The comment here was outdated, fixed to show `0x1`. I'm not sure why there are extras here, maybe some alignment concern? I wasn't really sure if the right path is to copy ld64, or just ignore unless we hit an issue. I haven't tested without them.
================
Comment at: lld/MachO/Driver.cpp:1183
+ in.objcMethnameSection->addInput(isec);
+ in.objcMethnameSection->isec->markLive(0);
+}
----------------
int3 wrote:
> is this necessary? isn't marking the pieces as `live` above sufficient?

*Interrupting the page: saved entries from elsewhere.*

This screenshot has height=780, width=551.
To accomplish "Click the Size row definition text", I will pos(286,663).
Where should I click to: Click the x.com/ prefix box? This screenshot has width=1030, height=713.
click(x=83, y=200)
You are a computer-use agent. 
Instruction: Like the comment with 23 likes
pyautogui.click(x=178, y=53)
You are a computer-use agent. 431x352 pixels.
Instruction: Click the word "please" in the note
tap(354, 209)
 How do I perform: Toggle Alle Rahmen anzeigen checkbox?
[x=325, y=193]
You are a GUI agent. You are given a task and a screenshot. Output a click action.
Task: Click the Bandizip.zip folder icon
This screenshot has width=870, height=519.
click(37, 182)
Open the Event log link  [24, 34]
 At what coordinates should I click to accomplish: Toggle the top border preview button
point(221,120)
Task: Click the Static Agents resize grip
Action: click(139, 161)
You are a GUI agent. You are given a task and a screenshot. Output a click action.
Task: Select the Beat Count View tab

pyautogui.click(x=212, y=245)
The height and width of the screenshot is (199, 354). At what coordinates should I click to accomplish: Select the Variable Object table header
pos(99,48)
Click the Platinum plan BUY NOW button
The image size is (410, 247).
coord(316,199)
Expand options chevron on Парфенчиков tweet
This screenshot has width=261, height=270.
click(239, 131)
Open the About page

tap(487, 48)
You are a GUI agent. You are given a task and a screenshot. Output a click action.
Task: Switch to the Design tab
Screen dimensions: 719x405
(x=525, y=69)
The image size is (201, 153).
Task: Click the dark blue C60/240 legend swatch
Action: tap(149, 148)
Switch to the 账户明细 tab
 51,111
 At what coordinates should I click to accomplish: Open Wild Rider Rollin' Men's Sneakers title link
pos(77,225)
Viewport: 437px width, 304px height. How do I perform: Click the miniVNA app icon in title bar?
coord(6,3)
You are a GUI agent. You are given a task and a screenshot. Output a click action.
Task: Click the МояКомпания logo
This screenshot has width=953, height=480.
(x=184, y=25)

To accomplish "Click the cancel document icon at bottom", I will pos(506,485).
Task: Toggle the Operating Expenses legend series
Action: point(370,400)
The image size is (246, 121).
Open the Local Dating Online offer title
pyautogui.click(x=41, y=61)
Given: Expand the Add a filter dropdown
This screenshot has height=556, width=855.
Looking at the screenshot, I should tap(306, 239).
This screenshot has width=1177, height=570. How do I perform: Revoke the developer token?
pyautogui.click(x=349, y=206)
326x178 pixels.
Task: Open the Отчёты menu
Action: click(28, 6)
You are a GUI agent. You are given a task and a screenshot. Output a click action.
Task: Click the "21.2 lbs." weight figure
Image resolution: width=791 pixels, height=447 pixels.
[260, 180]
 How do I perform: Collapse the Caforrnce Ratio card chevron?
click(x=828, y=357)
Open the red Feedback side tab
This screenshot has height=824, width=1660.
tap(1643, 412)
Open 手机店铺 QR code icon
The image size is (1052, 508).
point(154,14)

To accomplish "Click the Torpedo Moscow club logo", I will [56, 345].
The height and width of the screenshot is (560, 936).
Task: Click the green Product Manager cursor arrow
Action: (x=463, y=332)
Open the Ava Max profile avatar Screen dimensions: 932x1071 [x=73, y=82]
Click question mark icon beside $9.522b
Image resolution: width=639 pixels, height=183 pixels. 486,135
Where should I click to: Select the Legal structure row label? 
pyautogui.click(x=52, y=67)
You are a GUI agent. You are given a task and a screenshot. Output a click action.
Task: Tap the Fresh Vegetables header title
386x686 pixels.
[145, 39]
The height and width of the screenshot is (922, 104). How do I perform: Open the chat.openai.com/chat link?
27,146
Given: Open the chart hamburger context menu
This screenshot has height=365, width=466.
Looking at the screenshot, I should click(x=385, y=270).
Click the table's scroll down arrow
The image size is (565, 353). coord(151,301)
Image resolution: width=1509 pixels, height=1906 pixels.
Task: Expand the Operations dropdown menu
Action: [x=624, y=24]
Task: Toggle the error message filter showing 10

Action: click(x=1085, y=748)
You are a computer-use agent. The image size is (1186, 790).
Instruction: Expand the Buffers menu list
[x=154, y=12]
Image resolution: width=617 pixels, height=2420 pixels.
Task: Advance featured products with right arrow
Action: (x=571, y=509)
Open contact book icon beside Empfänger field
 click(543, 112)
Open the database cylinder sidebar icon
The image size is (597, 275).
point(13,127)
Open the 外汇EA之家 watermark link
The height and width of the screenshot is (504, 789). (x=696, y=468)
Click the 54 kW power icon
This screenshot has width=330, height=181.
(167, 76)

Without it I hit this assert https://github.com/llvm/llvm-project/blob/1b349bdaaa540e97d90318c3706527f6ca084987/lld/MachO/InputSection.cpp#L221 when using -dead_strip, the entire section being alive or not doesn't include the strings being alive
================
Comment at: lld/MachO/SyntheticSections.cpp:731
+ std::string methname = sym->getName().drop_front(symbolPrefixLength).str();
+ methname.push_back('\0');
+ auto map = in.objcMethnameSection->getDuplicateStringOffsetMap();
----------------
int3 wrote:
> keith wrote:
> > int3 wrote:
> > > isn't the string already null-terminated? why do we have to add another `\0`?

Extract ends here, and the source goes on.